4. **Find the vertex, focus, and directrix in the new $(u',v')$ system:**
This is a classic parabola equation: $U^2 = 4p(V - V_0)$. Here, $U=u'$, $V=v'$, $V_0=1$, and $4p=4$ (so $p=1$).
* **Vertex:** In the $(u',v')$ system, the vertex is where $u'=0$ and $v'-1=0$, which means $(u',v') = (0,1)$.
* **Focus:** For a parabola like $U^2=4pV$, the focus is at $(0,p)$. Since our equation is $(u')^2 = 4(v'-1)$, the focus is at $(0, 1+p)$, so $(u',v') = (0, 1+1) = (0,2)$.
* **Directrix:** For $U^2=4pV$, the directrix is $V=-p$. Here, it's $v'-1 = -p$, so $v' = 1-p = 1-1 = 0$. The directrix is $v'=0$.

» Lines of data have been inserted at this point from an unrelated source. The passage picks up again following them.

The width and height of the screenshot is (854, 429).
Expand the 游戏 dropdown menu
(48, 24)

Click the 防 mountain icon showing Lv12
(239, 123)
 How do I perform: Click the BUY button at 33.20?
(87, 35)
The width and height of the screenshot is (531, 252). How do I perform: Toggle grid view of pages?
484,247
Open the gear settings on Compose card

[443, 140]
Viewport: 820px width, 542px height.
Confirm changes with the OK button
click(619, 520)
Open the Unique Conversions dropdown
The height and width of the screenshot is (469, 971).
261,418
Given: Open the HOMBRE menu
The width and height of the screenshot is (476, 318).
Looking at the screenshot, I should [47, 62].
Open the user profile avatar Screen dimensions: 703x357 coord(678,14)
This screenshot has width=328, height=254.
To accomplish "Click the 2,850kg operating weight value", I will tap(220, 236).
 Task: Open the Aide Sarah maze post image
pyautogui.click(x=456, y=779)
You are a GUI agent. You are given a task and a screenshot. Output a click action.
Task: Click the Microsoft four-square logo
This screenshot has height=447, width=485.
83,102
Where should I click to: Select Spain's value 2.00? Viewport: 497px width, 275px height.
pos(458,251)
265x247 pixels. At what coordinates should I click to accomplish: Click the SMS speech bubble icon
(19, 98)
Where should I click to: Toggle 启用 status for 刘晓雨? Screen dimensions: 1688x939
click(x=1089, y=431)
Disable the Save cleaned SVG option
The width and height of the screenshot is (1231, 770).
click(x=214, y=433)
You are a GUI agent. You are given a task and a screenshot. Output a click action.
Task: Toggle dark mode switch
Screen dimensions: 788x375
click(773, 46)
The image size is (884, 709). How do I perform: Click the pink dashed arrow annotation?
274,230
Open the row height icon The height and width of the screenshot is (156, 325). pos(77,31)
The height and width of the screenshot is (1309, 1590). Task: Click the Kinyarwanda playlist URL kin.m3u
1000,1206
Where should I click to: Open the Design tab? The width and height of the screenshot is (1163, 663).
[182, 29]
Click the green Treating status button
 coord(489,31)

5. **Convert everything back to original $(x,y)$ coordinates:**
* **Vertex:** We found $(u',v') = (0,1)$.
$0 = \frac{3x - 4y}{5} \implies 3x - 4y = 0$
$1 = \frac{4x + 3y}{5} \implies 4x + 3y = 5$
To solve these two equations: multiply the first by 3 ($9x-12y=0$) and the second by 4 ($16x+12y=20$). Add them: $25x = 20 \implies x = \frac{20}{25} = \frac{4}{5}$.
Substitute $x=\frac{4}{5}$ into $3x-4y=0$: $3(\frac{4}{5}) - 4y = 0 \implies \frac{12}{5} = 4y \implies y = \frac{12}{20} = \frac{3}{5}$.
So, the **Vertex** is $(\frac{4}{5}, \frac{3}{5})$.

* **Focus:** We found $(u',v') = (0,2)$.
$0 = \frac{3x - 4y}{5} \implies 3x - 4y = 0$
$2 = \frac{4x + 3y}{5} \implies 4x + 3y = 10$
Multiply the first by 3 ($9x-12y=0$) and the second by 4 ($16x+12y=40$). Add them: $25x = 40 \implies x = \frac{40}{25} = \frac{8}{5}$.
Substitute $x=\frac{8}{5}$ into $3x-4y=0$: $3(\frac{8}{5}) - 4y = 0 \implies \frac{24}{5} = 4y \implies y = \frac{24}{20} = \frac{6}{5}$.
So, the **Focus** is $(\frac{8}{5}, \frac{6}{5})$.

* **Directrix:** We found $v'=0$.
$0 = \frac{4x + 3y}{5} \implies 4x + 3y = 0$.
So, the **Directrix** is the line $4x + 3y = 0$.